If we need to circumvent the limit by IP then we should put workers on different machines and assign them to separate queues so scheduler can distribute tasks across queues.

Task Dispatcher

To avoid ambiguity let's call the part responsible for business rules and rate limiting – a Task Dispatcher.

How the Task Dispatcher works:

  • receives a task that should be executed
  • records it to a DB model with arguments for an API call
  • on a set schedule (once a minute/hours/day) fetches a predefined number of records(under the API rate limit) and sends Celery tasks to make calls in background

If Celery had a solution for rate limiting

If there were a good tool/solution to make it work in Celery out of the box or with additional package AND you don't have any more business logic then it would be great to use those tools.

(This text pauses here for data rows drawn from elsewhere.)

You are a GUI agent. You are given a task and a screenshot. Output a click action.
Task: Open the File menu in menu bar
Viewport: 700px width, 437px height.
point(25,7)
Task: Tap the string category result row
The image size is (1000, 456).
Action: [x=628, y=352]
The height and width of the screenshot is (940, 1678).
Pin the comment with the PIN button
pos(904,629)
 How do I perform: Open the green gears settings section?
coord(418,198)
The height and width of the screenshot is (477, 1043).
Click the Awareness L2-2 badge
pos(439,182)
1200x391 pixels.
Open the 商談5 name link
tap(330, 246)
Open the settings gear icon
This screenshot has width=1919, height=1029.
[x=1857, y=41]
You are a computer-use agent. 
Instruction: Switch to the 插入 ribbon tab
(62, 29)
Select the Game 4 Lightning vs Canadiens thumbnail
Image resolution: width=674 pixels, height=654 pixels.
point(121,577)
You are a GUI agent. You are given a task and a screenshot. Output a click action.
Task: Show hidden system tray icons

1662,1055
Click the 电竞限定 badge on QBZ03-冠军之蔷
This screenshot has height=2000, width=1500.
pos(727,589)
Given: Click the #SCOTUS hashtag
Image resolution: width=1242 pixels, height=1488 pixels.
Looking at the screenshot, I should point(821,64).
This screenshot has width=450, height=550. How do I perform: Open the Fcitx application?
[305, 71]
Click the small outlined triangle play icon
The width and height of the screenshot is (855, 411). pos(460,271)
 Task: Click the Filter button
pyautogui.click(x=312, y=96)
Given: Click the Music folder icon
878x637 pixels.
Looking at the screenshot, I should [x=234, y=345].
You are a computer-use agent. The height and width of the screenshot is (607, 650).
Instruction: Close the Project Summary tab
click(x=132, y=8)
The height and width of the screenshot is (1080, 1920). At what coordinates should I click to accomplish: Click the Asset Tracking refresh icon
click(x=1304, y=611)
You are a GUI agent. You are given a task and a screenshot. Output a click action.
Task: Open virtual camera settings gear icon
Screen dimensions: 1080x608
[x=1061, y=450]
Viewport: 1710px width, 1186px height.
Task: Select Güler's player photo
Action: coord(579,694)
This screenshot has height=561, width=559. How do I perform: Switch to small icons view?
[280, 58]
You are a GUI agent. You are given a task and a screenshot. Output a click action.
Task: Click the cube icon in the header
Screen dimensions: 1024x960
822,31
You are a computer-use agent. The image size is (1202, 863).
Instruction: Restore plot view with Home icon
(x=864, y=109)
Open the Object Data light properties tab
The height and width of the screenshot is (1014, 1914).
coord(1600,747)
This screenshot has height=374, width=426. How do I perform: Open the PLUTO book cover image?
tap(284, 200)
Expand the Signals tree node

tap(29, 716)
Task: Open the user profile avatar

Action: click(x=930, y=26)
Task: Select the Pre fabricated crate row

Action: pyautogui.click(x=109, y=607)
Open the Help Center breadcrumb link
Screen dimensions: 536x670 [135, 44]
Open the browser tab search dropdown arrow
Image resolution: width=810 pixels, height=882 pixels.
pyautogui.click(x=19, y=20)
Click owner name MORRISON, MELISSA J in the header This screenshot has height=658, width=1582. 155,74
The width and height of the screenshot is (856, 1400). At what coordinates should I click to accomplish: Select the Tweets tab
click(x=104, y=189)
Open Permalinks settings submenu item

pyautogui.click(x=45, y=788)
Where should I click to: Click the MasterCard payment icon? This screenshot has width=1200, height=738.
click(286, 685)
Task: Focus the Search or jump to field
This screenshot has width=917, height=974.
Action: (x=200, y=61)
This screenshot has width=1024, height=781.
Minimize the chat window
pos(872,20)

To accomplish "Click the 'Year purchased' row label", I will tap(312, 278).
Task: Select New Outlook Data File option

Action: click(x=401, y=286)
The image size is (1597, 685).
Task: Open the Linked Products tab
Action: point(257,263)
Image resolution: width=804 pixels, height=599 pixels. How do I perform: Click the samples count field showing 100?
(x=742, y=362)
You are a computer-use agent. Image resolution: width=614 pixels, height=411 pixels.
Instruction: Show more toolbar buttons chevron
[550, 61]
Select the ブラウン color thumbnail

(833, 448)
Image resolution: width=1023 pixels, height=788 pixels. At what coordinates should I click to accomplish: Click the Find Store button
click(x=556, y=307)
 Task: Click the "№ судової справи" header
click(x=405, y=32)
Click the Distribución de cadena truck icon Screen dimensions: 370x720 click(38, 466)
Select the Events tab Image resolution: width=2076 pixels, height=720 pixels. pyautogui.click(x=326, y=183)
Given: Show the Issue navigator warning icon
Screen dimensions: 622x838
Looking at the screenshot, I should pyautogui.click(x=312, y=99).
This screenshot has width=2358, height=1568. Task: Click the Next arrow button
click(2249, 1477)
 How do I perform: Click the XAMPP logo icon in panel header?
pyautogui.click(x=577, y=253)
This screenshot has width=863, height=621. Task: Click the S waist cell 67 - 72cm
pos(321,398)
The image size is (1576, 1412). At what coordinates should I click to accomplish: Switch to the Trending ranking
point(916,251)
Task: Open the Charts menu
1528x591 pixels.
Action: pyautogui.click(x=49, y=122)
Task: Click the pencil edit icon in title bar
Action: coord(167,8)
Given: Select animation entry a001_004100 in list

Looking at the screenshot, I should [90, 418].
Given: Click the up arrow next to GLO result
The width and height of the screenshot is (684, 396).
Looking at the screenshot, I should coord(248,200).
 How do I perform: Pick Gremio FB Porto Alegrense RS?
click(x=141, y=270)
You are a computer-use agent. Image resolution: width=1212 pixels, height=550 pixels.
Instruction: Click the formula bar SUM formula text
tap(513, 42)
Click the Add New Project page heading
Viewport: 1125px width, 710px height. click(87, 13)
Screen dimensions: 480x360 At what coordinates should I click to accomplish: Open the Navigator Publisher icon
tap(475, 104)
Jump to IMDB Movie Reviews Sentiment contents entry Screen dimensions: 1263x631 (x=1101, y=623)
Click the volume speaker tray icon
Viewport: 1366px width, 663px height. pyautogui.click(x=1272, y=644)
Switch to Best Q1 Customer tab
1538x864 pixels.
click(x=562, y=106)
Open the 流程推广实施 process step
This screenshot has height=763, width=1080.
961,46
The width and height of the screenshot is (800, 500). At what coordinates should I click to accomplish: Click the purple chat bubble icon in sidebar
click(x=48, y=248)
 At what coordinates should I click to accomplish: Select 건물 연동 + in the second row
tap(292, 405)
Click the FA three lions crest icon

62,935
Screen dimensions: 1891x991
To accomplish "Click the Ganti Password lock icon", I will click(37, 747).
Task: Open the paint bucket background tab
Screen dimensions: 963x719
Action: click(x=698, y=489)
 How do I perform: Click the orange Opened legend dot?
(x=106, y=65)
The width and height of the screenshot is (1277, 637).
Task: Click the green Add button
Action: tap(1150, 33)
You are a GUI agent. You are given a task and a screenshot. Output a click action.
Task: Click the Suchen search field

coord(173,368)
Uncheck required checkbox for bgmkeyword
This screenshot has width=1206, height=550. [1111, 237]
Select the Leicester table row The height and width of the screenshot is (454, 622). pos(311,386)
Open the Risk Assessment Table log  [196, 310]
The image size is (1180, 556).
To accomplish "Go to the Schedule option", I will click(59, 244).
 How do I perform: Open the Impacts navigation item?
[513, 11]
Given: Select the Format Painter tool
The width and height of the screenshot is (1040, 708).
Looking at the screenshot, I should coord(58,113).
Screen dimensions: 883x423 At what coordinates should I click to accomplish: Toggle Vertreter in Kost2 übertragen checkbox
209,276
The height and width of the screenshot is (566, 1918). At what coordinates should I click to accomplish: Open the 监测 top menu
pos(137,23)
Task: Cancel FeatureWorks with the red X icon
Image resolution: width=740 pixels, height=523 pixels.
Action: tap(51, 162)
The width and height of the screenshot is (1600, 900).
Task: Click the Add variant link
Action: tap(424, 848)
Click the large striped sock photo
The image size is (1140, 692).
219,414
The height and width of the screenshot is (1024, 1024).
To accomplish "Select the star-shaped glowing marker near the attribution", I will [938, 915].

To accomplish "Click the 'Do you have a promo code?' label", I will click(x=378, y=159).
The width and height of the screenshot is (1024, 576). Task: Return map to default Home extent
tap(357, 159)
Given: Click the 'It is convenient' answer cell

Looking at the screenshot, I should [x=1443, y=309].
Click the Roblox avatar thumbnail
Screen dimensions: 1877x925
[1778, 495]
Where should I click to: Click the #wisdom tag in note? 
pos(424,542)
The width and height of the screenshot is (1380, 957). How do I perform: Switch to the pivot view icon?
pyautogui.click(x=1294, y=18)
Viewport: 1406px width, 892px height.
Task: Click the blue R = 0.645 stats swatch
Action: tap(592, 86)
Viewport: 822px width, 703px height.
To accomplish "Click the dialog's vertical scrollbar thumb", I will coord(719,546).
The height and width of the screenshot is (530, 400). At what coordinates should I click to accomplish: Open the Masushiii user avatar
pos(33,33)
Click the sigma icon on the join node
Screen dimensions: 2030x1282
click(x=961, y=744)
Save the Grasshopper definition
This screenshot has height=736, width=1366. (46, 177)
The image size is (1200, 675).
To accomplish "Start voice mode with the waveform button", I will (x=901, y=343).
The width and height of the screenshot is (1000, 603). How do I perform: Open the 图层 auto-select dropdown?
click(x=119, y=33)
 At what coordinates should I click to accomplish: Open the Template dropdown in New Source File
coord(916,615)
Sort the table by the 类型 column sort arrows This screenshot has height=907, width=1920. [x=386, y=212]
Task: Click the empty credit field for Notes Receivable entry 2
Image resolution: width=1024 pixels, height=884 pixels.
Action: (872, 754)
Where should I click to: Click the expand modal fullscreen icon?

Simple way to do implement it with only Celery is to have a cache key that counts the number of calls and is reset every minute. When tasks execute they check if they are under the rate limit (a number of executions in cache < threshold) it executes, if more - task quits and retries with a cooldown. I don't like this solution because Celery workers will be busy as crazy grabbing tasks from queue just to requeue it again all the time while threshold is reached. In addition to that, if you are using managed queue database (for example, SQS) you are charged for its usage. So this solution will increased your infrastructure costs through the roof.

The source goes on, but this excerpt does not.